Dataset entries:
----------------------------------------
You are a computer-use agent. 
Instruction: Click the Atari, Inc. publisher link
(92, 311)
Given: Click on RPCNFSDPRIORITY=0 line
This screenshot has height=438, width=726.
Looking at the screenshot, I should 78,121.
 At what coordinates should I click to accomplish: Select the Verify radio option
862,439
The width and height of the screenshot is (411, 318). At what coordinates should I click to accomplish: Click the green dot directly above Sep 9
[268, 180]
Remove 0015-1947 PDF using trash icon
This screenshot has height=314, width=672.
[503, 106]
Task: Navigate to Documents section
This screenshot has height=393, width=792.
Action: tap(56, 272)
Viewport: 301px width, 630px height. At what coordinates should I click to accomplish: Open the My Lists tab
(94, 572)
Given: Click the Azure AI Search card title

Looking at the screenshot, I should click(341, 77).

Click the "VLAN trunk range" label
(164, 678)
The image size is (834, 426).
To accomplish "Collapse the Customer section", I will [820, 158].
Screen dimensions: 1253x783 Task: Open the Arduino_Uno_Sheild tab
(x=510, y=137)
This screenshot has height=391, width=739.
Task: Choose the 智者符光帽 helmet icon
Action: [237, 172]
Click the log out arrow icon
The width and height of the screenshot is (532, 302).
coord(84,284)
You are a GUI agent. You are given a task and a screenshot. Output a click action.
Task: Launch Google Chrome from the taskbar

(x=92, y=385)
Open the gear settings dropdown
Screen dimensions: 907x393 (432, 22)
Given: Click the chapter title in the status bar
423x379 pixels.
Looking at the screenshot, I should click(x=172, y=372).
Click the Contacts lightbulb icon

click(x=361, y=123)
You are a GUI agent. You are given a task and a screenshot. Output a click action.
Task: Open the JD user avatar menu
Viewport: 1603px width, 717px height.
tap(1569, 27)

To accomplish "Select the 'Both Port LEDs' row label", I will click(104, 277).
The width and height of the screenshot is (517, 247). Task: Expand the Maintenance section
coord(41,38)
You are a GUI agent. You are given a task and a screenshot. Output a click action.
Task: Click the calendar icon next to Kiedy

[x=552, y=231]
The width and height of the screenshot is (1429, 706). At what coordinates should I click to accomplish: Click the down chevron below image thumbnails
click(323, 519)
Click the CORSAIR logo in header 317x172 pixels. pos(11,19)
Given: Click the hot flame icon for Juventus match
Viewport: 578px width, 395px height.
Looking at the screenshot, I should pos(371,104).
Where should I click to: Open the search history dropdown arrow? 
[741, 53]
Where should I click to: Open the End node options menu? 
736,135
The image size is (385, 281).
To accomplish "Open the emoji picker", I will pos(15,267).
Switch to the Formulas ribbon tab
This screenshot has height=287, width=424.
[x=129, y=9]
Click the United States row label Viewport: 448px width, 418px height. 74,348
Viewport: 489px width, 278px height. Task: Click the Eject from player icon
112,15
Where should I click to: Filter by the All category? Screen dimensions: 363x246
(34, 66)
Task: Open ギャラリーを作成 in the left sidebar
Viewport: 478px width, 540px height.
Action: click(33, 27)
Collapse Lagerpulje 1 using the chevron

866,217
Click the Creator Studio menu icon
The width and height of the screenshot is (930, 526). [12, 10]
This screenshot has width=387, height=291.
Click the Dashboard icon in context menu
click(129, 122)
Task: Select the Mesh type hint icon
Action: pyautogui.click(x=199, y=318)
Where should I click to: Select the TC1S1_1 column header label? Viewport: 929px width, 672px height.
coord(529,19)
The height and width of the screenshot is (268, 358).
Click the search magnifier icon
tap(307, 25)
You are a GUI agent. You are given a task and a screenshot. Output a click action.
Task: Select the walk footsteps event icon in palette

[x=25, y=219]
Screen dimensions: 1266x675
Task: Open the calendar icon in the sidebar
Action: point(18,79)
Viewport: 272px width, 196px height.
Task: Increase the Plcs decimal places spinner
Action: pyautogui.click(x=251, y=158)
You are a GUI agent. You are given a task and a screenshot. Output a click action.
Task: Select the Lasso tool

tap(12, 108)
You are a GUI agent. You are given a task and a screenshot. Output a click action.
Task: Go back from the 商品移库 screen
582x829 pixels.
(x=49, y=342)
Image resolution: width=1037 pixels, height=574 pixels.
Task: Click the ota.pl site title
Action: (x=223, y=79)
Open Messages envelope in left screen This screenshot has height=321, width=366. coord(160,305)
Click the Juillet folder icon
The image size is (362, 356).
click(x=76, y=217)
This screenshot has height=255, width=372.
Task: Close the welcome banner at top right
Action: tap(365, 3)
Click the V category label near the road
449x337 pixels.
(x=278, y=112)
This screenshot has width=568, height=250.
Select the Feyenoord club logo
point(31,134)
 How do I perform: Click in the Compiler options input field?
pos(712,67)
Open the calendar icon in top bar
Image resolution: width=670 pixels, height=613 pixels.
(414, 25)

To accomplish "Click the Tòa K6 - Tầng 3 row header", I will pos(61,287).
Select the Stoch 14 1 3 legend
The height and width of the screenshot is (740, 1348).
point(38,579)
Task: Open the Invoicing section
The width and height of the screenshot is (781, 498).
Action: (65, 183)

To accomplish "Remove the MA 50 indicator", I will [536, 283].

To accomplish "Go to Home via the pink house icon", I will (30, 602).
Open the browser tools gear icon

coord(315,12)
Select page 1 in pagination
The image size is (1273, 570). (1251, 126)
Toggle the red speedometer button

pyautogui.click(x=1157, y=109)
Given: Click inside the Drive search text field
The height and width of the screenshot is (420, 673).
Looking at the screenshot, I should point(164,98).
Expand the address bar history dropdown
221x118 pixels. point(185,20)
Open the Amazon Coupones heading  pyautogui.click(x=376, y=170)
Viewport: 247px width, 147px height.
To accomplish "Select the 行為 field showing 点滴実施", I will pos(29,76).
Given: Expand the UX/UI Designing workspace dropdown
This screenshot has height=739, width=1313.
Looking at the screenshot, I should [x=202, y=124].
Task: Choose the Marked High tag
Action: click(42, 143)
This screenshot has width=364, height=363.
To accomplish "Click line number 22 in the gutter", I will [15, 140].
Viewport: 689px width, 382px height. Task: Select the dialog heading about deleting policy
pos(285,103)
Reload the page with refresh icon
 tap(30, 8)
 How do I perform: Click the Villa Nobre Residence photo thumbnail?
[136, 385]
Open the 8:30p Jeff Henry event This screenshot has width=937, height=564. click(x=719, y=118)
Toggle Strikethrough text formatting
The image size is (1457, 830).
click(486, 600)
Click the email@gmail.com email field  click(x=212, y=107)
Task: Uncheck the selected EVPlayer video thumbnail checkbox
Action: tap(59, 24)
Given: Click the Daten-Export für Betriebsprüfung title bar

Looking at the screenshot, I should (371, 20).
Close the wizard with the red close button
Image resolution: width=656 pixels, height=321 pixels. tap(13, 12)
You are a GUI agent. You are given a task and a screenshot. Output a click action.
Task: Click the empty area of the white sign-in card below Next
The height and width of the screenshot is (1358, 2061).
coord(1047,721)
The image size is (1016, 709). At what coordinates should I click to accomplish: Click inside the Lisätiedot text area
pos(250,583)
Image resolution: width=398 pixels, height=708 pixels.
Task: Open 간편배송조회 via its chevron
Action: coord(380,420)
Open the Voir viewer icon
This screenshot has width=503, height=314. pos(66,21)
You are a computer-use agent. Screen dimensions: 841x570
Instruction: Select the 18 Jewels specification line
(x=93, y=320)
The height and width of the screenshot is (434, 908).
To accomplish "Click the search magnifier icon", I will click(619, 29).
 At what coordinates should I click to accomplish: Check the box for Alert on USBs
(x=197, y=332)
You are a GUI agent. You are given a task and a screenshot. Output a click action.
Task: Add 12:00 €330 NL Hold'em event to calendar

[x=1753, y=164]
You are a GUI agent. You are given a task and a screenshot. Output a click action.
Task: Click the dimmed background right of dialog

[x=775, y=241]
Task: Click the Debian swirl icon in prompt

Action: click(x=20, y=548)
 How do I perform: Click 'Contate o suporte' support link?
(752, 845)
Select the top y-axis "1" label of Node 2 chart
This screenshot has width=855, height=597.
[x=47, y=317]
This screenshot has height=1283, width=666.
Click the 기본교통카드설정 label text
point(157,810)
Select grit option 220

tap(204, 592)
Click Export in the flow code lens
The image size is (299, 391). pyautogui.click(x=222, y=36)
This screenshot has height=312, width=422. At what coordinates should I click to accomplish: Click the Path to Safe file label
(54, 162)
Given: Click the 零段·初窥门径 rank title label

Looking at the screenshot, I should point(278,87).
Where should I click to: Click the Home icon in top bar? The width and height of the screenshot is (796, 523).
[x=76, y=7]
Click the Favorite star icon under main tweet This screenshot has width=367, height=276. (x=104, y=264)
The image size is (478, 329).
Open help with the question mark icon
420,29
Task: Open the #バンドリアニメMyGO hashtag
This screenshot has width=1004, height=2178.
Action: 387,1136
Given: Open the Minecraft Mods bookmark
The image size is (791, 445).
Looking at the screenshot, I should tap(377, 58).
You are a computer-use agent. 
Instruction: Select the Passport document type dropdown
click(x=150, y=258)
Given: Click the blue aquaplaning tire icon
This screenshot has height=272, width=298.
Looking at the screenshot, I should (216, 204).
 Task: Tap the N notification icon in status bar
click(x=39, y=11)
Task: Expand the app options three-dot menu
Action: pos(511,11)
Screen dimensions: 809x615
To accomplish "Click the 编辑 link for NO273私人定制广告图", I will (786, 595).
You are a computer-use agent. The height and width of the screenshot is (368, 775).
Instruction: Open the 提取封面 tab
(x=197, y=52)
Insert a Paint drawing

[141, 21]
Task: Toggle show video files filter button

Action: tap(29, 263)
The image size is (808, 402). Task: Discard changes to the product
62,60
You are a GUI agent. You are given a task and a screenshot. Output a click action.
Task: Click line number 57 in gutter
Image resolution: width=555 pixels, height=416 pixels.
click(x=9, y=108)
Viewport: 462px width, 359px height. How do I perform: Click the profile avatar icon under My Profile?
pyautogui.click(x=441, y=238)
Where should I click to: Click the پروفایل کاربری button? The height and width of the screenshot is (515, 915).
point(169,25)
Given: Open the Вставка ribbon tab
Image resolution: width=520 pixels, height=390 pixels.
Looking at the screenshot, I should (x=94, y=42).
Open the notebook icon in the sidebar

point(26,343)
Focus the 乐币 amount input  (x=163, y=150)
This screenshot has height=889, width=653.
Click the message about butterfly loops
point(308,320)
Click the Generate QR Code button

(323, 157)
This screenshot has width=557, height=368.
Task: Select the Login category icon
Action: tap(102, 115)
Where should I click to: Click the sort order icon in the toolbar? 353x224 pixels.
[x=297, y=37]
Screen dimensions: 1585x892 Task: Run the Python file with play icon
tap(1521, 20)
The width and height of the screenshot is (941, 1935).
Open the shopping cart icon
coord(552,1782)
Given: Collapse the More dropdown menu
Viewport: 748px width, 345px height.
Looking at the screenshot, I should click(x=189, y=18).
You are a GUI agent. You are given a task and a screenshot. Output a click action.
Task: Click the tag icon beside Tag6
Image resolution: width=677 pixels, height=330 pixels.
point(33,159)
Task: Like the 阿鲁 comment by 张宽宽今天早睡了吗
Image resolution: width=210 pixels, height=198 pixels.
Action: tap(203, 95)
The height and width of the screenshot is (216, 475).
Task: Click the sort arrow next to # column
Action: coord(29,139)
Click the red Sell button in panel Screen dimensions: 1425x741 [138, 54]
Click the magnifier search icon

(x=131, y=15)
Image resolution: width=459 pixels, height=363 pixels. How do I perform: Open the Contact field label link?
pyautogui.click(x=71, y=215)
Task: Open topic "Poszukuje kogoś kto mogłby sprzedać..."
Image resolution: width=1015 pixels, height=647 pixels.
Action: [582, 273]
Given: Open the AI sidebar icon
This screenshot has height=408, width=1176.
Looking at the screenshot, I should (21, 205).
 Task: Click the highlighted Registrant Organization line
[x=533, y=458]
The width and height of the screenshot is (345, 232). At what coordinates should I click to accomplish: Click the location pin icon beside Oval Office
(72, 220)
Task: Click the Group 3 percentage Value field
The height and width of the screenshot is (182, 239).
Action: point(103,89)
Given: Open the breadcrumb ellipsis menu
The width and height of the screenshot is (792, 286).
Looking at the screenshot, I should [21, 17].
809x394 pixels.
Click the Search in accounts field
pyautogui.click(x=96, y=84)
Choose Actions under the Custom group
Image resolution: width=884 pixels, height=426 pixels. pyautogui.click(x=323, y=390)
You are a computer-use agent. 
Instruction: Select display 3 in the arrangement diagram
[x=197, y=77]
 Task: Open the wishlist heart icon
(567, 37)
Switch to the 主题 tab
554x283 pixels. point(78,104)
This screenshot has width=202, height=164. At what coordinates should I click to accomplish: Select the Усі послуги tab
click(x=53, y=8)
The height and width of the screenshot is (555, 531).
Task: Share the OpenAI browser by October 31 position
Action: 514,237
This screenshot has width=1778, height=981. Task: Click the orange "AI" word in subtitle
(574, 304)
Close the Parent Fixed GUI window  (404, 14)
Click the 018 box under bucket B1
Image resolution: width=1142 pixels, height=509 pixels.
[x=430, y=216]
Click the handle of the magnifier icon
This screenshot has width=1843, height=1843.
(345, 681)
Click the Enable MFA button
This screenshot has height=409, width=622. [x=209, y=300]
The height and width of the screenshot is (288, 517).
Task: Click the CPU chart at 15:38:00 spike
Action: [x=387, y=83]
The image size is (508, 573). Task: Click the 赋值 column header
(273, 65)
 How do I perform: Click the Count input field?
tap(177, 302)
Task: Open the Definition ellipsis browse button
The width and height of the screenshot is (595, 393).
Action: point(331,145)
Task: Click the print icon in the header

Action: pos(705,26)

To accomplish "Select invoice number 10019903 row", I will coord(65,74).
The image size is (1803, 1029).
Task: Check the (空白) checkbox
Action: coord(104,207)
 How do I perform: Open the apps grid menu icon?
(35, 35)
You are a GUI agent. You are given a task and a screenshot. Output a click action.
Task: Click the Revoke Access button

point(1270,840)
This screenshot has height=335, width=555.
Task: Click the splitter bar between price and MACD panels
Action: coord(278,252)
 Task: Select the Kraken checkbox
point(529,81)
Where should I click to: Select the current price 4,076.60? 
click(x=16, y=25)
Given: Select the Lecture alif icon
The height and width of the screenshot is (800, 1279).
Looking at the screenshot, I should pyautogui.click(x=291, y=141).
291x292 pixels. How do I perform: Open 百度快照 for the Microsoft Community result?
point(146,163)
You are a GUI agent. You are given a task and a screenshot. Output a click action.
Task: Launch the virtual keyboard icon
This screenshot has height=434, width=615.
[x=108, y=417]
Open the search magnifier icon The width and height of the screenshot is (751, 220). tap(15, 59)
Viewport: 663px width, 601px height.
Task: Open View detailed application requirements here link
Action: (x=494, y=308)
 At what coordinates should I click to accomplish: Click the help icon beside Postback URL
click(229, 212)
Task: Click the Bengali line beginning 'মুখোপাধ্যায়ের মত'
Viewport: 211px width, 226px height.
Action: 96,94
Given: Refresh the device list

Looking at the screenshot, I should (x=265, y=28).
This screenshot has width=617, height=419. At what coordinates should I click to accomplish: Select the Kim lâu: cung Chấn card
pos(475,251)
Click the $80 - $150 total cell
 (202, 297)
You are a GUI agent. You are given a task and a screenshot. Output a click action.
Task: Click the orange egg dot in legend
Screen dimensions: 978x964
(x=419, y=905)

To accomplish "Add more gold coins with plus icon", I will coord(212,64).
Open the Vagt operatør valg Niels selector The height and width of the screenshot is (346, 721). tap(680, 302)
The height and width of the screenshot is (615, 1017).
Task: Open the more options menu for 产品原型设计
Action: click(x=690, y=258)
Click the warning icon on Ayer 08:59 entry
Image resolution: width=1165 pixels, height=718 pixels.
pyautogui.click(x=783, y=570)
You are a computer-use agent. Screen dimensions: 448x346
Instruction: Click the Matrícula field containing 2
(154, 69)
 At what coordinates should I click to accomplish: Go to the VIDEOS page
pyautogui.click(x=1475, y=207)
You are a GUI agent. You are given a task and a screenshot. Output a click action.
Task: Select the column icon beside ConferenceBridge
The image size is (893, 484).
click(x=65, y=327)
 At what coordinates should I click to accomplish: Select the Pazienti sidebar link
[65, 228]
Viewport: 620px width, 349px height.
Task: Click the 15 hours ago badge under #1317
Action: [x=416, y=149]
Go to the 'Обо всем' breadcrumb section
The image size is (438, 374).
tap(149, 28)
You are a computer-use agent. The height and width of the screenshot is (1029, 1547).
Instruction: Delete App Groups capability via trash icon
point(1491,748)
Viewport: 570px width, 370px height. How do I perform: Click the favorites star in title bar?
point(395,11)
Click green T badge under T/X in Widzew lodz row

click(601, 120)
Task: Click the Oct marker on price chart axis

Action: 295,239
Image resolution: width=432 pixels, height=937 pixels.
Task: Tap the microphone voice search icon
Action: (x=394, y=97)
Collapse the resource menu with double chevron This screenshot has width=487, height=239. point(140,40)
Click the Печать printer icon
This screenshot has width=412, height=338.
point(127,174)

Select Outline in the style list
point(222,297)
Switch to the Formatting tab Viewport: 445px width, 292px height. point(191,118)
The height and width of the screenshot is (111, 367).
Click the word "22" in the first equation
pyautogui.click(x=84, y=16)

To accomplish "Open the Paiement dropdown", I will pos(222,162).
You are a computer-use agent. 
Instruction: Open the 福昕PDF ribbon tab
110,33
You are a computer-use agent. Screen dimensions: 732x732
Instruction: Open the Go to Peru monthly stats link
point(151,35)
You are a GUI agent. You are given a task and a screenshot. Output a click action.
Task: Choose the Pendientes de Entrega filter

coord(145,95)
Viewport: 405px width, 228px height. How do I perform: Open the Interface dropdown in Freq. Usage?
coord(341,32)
----------------------------------------
• [WHAT THE TASK REQUIRES] Among the entries above, how many lines hold the string "Remove"? Give the number by itself.

• [SOLUTION TO THE PROBLEM] 2